La grieta legal: los restaurantes “se caen” del etiquetado
La conclusión del informe es dura: la situación no parece haber mejorado. Productos como el “atún rojo” se “maletiquetan” casi de forma sistemática; otros como “calamar” se ofrecen sin información esencial de especie u origen.
Oceana apunta a un problema estructural: la normativa europea de información al consumidor y etiquetado de productos pesqueros no obliga a los restaurantes a proporcionar datos sobre la especie ni su procedencia. Esa laguna, sostiene, se traduce en menús ambiguos, respuestas erróneas del personal y un mercado donde el consumidor compra a ciegas.
El informe recuerda además la dimensión del canal horeca: restaurantes, cafeterías y hoteles concentran alrededor del 30% del marisco y pescado consumido en la UE, pero los mecanismos de transparencia en ese ámbito “son inexistentes” o insuficientes. La consecuencia, en cascada, es doble: el consumidor no puede elegir con criterio (por sostenibilidad, salud, alergias, ética o precio), y productos de origen dudoso pueden colarse en el mercado, chocando con la “tolerancia cero” europea frente a la pesca ilegal y con los esfuerzos por reducir riesgos en derechos humanos en las cadenas de suministro.
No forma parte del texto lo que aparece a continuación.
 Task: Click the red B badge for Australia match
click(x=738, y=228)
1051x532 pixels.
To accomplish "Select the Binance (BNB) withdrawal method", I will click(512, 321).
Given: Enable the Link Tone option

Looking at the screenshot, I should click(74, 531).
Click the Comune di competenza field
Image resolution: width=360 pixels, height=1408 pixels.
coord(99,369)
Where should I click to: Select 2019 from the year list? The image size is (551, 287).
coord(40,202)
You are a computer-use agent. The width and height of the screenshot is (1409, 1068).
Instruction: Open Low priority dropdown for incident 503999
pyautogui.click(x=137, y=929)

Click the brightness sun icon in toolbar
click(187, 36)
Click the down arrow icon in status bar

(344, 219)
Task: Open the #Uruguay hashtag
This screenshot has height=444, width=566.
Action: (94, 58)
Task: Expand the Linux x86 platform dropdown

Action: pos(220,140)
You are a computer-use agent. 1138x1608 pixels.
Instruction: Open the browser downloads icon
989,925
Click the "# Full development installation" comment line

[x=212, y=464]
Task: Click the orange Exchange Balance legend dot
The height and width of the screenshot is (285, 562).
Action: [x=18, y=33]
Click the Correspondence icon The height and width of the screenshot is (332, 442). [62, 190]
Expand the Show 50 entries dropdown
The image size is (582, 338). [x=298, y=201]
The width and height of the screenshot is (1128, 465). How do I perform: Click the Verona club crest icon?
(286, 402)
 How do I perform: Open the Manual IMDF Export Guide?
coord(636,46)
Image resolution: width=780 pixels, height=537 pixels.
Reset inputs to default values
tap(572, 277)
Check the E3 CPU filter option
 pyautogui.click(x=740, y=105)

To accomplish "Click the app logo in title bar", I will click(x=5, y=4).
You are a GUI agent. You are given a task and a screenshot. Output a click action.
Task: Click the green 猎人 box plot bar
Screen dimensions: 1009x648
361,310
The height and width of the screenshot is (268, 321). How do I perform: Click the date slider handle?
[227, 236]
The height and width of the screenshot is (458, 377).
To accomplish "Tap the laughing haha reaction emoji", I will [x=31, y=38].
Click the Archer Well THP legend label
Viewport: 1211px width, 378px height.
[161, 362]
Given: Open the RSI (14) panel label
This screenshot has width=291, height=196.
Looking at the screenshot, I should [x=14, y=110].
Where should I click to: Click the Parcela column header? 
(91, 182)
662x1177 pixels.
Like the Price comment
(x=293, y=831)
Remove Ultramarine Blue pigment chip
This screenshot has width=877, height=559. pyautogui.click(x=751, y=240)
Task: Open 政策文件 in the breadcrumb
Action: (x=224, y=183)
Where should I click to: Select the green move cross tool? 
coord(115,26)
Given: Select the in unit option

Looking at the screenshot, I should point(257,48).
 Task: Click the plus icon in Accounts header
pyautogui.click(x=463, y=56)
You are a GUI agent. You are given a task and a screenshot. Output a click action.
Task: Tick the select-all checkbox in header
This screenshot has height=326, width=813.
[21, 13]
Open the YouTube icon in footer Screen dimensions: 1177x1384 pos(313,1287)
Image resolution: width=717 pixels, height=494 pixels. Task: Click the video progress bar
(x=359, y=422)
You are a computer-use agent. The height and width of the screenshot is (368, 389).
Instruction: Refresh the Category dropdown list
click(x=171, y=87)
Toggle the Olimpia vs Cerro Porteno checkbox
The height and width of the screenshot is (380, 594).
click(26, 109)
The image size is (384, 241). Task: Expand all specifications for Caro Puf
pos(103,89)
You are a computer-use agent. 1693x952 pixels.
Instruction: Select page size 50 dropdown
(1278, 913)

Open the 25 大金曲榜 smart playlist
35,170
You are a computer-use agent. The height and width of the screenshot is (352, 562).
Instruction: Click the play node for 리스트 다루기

La receta que propone Oceana es clara: extender las obligaciones de etiquetado y transparencia —especie y origen, como mínimo— al sector de la restauración y el catering. Sin esa reforma, advierte el informe, Bruselas seguirá sirviendo en sus mesas una paradoja incómoda: más control sobre el papel, pero demasiada oscuridad en el plato.